▸ **Requirement A**
According to the property market article, by how much did residential prices climb in the first three months?
▸ **Requirement B**
Reproduce the part of the property market article running from "A range of signals" to "beginning to slide.".

▸ **Document passage**

Is the residential property market heading for a soft patch?
After a strong run, auction clearance rates are now dropping and the time it takes to sell a residential property is increasing. What’s changed?
The three months to the end of March may have been as good as it gets for the residential property market this year as a soft patch looms.
Residential prices had bounded ahead in the first three months, climbing by 1.6 per cent, initially suggesting they could exceed the consensus among the big four banks of a 4 per cent lift across the entire calendar year.
But a growing expectation there will be no more rate cuts in the local market in 2024, combined with a lot more homes coming up for sale, is now starting to bite.
A range of signals inside the residential sector – especially in the larger cities – suggest the heat is coming out of the market, particularly in Sydney and Melbourne.
With many more homes now coming up for sale, the clearance rate – the headline indicator of sentiment at auctions – may be beginning to slide.

Stored records
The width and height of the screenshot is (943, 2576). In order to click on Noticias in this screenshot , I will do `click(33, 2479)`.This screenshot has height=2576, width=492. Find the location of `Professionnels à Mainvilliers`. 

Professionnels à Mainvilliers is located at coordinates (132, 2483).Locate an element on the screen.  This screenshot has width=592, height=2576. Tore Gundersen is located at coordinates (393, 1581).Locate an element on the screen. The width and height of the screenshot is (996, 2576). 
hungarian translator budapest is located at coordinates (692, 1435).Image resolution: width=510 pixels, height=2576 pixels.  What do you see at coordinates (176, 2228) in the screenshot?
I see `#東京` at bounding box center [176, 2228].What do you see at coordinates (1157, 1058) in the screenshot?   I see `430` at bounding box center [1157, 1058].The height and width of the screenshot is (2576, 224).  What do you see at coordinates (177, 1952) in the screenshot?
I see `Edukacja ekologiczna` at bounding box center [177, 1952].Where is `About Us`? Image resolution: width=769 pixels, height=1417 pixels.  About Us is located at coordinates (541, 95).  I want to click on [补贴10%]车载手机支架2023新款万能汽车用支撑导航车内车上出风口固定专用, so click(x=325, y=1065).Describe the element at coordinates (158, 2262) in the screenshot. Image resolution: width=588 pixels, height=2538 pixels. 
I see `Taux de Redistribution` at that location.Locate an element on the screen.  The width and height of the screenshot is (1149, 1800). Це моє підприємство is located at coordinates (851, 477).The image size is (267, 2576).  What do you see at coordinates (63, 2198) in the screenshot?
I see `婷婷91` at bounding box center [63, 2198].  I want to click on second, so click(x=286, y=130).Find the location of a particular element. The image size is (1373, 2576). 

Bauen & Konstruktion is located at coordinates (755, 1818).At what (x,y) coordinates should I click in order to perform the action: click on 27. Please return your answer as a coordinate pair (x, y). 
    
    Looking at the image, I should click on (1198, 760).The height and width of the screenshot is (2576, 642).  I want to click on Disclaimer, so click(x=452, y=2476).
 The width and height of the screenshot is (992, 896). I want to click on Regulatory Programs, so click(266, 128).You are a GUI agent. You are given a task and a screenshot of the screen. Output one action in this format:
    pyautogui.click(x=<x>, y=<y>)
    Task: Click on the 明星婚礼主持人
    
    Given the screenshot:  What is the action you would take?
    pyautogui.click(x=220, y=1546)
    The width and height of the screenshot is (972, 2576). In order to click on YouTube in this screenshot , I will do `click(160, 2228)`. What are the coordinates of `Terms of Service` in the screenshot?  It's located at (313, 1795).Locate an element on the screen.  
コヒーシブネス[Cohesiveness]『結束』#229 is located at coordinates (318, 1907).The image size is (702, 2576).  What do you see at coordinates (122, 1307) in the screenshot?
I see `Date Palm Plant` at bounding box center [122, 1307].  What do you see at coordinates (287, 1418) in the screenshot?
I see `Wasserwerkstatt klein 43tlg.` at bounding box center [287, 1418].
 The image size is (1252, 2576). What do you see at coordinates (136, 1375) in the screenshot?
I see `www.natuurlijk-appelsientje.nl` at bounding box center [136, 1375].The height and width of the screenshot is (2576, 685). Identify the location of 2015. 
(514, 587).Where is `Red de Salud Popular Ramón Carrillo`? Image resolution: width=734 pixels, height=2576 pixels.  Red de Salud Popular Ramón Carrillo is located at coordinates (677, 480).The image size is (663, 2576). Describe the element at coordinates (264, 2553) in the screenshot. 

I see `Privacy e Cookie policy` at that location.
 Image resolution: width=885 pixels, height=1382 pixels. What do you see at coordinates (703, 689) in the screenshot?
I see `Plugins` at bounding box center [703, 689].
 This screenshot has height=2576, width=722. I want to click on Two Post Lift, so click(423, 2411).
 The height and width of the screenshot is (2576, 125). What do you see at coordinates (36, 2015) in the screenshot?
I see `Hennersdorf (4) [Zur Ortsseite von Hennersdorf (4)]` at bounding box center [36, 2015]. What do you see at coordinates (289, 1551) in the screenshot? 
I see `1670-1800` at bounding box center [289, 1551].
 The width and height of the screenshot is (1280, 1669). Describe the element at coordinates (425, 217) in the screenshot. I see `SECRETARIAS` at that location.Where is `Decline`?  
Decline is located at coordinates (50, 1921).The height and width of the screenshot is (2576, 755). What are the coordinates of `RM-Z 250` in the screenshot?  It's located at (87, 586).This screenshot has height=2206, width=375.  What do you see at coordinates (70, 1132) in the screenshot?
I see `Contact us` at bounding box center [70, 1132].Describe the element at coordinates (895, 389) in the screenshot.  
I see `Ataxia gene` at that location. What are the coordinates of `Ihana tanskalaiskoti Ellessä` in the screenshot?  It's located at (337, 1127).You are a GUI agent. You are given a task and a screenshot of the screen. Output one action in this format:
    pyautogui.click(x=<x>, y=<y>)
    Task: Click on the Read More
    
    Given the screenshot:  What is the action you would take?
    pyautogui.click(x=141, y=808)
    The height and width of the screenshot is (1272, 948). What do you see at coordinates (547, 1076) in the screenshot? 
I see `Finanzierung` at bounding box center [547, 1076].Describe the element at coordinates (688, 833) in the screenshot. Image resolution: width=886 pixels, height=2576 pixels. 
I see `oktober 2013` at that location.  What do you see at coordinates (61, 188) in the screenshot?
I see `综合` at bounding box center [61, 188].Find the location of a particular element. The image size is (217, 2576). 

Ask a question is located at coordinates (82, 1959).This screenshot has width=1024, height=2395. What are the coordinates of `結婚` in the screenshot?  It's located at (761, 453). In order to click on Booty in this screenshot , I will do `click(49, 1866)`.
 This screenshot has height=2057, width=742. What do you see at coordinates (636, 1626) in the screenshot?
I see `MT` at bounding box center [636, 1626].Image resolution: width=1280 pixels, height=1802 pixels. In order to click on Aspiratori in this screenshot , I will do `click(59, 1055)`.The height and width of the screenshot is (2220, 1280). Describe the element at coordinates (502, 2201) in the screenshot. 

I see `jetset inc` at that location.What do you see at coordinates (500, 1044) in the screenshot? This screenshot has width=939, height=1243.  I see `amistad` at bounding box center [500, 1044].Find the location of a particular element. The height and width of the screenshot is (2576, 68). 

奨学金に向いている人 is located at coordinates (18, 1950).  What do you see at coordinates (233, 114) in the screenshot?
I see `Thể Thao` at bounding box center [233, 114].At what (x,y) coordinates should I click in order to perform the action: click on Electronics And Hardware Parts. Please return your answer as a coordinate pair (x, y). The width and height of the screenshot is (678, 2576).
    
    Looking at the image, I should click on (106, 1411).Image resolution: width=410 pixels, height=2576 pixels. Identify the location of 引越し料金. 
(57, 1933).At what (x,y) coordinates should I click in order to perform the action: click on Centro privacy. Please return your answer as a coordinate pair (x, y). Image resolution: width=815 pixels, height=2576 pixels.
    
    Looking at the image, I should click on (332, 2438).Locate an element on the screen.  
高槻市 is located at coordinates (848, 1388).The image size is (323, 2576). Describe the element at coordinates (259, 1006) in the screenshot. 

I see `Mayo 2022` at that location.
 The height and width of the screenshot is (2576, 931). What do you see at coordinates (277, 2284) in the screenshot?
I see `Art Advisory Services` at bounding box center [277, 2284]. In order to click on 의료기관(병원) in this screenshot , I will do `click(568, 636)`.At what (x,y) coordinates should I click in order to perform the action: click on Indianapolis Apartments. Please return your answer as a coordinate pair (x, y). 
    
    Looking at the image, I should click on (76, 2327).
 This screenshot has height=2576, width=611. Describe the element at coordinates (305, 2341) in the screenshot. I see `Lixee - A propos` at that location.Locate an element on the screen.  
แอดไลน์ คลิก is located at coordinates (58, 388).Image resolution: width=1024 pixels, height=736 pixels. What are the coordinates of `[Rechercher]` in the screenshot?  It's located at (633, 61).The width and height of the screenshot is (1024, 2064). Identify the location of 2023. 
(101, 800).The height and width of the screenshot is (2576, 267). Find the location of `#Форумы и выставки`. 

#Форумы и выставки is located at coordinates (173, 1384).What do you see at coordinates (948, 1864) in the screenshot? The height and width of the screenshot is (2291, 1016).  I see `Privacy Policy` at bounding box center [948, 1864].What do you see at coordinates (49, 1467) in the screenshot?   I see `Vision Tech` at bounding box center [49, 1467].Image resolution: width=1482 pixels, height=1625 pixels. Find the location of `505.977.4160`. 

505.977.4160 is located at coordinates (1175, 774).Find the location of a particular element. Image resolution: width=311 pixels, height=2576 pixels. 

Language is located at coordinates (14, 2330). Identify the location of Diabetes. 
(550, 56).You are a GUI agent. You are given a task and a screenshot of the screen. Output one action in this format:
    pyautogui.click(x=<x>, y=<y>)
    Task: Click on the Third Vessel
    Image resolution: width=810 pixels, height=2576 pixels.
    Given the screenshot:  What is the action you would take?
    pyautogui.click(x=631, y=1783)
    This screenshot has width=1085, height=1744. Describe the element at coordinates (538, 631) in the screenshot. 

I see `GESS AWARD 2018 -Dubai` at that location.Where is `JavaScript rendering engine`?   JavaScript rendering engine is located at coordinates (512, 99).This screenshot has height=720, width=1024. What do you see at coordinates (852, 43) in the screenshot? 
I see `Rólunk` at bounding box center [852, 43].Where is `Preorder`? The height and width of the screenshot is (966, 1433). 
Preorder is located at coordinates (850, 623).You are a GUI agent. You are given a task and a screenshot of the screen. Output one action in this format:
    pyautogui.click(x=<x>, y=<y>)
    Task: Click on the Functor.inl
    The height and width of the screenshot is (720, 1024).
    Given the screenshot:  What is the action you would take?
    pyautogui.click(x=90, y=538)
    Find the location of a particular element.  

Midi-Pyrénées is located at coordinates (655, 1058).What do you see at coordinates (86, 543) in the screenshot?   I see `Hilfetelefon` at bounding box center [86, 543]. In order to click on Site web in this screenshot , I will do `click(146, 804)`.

▸ **Final answer A**
By 1.6 percent.

▸ **Final answer B**
A range of signals inside the residential sector – especially in the larger cities – suggest the heat is coming out of the market, particularly in Sydney and Melbourne.
With many more homes now coming up for sale, the clearance rate – the headline indicator of sentiment at auctions – may be beginning to slide.